Des Weiteren müssen Investoren sich vor langen Investitionsketten in Acht nehmen. Wenn man das komplette Konstrukt von Bitwala und Co. genauer betrachtet, wird man erkennen, wie intransparent und fragil dieses ist. Es ist auch enttäuschend, wie schnell Gelder deutscher Investoren in einen nicht regulierten Bereich gelangen können, ohne, dass diese es überhaupt direkt und beim ersten Anschein nach, mitbekommen. Bei der Vernetzung von Abhängigkeiten zentraler Institutionen droht zwangsläufig ein Dominoeffekt.
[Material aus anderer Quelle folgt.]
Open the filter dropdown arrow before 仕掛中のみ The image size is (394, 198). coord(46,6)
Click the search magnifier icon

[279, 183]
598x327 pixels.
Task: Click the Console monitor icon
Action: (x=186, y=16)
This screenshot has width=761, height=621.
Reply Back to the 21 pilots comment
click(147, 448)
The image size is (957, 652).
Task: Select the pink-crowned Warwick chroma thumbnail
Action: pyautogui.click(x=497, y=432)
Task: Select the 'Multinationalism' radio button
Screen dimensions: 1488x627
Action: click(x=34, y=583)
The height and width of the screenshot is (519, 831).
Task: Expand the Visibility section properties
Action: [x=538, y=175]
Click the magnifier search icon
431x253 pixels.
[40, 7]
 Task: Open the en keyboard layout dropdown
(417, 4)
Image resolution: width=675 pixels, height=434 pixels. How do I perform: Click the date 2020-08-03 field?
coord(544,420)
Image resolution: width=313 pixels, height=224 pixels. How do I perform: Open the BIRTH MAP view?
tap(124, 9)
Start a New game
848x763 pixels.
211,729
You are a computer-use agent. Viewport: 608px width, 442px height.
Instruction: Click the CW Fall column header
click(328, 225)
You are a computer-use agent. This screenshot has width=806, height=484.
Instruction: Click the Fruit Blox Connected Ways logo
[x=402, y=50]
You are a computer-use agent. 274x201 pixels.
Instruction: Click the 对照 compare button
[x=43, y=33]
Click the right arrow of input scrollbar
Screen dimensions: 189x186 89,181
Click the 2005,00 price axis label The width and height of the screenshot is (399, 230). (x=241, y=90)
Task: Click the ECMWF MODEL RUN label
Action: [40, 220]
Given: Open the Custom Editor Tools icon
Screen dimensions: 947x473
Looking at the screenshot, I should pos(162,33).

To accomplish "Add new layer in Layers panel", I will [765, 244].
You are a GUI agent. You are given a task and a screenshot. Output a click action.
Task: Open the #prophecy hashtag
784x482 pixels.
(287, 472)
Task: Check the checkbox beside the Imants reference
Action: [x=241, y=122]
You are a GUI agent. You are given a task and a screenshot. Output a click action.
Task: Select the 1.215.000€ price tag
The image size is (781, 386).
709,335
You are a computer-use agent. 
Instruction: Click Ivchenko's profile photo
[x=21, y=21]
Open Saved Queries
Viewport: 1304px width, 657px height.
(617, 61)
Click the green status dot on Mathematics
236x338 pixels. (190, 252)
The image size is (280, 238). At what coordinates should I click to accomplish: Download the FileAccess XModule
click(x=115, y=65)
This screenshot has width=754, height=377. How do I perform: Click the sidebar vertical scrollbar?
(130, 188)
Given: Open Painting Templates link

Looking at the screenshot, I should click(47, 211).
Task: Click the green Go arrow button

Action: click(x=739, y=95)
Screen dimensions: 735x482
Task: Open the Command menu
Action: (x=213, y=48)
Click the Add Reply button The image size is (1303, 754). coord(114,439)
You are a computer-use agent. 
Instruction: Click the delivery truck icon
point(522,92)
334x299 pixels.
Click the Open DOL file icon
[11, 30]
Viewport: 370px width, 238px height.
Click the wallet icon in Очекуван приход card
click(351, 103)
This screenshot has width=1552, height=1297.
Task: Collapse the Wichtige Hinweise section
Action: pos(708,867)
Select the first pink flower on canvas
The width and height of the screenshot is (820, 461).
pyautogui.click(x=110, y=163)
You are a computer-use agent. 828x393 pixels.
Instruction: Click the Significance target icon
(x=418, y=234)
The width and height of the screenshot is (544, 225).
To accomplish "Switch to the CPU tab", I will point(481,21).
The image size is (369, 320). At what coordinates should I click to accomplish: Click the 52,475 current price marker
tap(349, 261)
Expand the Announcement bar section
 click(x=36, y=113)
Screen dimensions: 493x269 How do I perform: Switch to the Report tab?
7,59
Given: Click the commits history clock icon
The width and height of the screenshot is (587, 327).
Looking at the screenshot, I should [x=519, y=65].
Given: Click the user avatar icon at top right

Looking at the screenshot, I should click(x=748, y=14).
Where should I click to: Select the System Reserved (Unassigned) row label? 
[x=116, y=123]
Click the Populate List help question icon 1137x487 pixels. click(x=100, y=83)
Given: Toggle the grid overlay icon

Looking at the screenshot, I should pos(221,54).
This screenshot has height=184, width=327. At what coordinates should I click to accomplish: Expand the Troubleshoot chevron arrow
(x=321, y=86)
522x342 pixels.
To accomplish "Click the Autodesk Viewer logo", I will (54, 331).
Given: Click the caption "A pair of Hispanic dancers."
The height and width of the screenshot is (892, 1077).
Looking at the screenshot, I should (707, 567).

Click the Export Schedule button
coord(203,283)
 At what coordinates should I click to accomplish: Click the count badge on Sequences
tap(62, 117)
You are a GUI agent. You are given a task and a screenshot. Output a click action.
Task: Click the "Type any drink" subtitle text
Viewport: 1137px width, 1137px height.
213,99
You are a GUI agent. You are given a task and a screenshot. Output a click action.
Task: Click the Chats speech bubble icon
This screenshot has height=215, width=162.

Hier findet man also ein weiteres Argument für mehr Dezentralität im Finanzsystem vor.
Es bleibt also weiter zu hoffen, dass das Krypto-Universum von zentralen Institutionen und augenscheinlichen Betrugsfällen wie jenem, von Wirecard, verschont bleibt.
Wenn es aber weiterhin möglich ist, dass in Deutschland bisher nicht regulierte, ausländische Unternehmen sich in einer langen undurchsichtigen Kette um eine notwendige Regulierung drücken und damit der Überprüfung durch die Behörden entgehen, dann wird diese Hoffnung wohl unerfüllt bleiben.